En lisant ces pages on songe bien entendu à Romain Gary qui, dans La promesse de l’aube, évoquait le manque d’amour que l’on peut ressentir une fois que celle qui nous a mis au monde a disparu. Au-delà de cet éloge, le livre est teinté d’une réflexion sur le temps qui passe et qui nous prive peu à peu de toute chose, la terrible leçon qu’énonçait Philippe Forest dans Le chat de Schrödinger :

Il n’y a rien d’autre à apprendre de la vie, la seule leçon qu’elle vous donne est celle qui dit que vous sera ôté tout ce que vous avez aimé, il faudrait ne s’attacher à rien ni à personne, et, pourtant, le prix de la perte ne se mesure jamais qu’au prix de ce que l’on a perdu.
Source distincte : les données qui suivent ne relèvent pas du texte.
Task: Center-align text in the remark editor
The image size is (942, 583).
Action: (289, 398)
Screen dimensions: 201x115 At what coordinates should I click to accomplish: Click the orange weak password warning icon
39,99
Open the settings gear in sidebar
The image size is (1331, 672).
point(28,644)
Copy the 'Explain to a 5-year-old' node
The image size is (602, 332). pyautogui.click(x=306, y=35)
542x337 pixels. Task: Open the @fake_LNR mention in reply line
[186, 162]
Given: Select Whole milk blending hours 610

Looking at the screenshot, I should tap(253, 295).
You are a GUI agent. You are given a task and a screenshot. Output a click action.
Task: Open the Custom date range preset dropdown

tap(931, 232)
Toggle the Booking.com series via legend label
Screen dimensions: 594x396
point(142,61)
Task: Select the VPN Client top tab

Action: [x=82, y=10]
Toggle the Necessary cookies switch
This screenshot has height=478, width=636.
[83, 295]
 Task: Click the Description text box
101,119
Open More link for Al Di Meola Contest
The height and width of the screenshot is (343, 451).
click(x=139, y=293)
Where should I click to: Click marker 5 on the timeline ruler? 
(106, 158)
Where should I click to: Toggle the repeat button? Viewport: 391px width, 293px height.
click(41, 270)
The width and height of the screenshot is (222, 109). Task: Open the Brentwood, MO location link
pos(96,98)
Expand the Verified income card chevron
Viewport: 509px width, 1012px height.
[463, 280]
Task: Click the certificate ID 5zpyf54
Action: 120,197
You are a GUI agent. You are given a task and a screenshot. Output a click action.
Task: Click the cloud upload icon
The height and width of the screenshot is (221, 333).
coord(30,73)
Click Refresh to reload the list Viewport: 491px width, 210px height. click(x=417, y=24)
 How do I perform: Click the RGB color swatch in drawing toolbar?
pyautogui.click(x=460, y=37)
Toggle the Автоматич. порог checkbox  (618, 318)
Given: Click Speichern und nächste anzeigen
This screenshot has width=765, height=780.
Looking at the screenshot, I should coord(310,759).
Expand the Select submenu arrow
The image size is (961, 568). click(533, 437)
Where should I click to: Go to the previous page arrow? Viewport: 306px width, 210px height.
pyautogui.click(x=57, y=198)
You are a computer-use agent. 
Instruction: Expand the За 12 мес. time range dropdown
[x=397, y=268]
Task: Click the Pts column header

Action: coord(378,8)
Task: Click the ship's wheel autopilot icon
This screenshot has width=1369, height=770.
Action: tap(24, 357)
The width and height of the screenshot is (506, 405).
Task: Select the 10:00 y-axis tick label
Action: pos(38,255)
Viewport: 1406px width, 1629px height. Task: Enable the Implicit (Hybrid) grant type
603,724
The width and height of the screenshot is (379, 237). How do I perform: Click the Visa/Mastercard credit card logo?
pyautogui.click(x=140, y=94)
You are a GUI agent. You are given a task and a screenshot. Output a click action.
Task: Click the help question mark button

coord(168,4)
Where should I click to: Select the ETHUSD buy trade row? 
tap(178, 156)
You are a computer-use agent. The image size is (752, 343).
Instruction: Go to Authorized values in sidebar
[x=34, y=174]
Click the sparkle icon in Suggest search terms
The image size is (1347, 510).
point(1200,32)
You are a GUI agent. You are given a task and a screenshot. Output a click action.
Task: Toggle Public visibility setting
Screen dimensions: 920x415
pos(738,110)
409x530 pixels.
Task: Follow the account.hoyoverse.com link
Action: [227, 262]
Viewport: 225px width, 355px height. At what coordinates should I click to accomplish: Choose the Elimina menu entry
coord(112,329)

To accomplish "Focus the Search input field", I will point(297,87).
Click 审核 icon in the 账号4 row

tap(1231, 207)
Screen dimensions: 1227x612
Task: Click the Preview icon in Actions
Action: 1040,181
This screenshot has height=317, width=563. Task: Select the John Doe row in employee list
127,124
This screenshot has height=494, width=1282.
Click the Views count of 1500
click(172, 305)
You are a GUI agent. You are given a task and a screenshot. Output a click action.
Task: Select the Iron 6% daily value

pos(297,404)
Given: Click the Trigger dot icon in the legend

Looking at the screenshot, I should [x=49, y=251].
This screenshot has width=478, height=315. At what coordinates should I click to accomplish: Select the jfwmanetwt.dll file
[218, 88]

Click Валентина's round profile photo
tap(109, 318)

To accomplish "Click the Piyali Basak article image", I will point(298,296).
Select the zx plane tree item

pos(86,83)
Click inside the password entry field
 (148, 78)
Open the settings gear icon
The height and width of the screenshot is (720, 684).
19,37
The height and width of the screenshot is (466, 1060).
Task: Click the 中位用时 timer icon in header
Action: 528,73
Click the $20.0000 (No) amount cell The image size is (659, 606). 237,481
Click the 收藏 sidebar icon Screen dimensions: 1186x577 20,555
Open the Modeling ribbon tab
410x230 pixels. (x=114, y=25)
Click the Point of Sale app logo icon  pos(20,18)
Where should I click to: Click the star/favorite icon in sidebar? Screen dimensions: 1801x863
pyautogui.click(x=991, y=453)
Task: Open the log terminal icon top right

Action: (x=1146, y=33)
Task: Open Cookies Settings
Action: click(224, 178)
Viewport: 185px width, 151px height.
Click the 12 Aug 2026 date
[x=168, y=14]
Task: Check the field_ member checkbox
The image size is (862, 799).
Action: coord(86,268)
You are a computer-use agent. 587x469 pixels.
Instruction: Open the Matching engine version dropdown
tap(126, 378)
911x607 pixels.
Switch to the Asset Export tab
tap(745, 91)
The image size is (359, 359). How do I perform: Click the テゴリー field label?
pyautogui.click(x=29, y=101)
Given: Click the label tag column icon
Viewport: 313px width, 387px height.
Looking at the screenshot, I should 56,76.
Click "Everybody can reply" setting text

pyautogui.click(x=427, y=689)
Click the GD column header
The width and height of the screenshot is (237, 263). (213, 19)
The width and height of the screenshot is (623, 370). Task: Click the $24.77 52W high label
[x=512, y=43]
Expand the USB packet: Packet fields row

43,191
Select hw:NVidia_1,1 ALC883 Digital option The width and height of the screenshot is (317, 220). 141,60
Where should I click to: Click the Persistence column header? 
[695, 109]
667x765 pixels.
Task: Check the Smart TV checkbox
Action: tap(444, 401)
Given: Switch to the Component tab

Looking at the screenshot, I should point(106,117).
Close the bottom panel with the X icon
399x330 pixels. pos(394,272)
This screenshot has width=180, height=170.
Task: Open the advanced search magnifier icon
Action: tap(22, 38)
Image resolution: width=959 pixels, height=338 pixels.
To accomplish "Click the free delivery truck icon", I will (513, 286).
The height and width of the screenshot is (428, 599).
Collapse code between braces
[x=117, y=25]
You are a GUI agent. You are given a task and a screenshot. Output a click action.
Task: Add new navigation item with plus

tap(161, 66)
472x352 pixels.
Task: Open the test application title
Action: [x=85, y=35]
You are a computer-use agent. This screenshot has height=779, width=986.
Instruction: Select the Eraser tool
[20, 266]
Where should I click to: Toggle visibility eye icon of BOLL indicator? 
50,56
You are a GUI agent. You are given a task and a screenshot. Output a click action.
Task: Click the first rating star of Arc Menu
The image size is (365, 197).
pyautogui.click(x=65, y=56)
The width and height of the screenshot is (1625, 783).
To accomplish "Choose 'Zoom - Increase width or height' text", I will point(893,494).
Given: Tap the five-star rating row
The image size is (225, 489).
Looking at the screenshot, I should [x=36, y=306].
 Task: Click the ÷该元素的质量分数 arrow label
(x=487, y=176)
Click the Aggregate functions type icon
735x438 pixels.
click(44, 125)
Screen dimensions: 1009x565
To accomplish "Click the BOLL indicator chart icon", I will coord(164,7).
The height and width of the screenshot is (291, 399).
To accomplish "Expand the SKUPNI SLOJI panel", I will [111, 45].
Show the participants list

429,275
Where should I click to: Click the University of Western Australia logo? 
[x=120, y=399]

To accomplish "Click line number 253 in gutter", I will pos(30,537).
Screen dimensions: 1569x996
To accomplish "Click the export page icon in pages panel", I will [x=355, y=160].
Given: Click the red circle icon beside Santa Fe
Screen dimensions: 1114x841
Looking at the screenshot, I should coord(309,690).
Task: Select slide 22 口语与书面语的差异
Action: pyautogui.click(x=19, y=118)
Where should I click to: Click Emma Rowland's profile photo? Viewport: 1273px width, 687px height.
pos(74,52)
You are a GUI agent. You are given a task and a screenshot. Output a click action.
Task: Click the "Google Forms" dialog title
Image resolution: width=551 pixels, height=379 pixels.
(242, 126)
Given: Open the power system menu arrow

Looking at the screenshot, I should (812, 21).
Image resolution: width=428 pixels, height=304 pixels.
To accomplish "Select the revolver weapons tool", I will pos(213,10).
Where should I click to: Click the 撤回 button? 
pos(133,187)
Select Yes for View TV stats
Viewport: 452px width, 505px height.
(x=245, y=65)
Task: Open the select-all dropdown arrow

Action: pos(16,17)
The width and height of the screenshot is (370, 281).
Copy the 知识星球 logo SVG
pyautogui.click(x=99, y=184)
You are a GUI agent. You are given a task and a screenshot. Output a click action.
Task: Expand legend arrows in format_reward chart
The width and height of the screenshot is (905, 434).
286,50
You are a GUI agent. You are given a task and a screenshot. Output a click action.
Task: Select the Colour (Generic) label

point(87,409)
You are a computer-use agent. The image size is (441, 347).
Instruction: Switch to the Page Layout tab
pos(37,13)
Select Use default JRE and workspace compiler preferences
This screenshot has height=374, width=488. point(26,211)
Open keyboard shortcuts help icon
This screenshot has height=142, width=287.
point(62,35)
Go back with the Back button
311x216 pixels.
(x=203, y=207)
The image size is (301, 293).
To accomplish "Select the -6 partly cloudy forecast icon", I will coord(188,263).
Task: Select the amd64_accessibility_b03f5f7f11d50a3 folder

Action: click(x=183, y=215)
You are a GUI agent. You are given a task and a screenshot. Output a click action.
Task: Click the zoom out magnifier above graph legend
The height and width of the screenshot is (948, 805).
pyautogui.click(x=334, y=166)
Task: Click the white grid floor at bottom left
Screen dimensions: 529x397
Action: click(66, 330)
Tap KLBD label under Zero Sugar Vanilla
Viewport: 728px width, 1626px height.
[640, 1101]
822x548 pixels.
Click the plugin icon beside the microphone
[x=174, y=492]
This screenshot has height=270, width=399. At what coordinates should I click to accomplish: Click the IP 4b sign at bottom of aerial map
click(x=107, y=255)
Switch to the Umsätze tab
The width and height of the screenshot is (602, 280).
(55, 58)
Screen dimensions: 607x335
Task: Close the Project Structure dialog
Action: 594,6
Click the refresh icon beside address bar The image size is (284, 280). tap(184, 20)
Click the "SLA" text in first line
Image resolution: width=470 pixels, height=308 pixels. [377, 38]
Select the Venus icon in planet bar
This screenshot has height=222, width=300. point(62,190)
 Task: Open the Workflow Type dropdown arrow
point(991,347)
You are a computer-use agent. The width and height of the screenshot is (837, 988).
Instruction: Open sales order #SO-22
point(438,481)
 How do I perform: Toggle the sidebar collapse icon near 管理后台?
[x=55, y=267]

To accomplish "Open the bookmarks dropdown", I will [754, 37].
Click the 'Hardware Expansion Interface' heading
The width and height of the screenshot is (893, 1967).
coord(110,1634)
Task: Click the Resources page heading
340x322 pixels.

Haut les cœurs ! Malgré des passages parfois un peu trop emphatiques, on se laisse happer par le style de Cohen qui nous entraîne avec poésie, humanisme et douleur sur les traces de son passé et d’un amour à la fois hors normes et si commun.
La morale de ce livre : profiter de ses proches tant qu’il est encore temps, une leçon toute bête mais une piqûre de rappel ne fait jamais de mal. A lire et à relire.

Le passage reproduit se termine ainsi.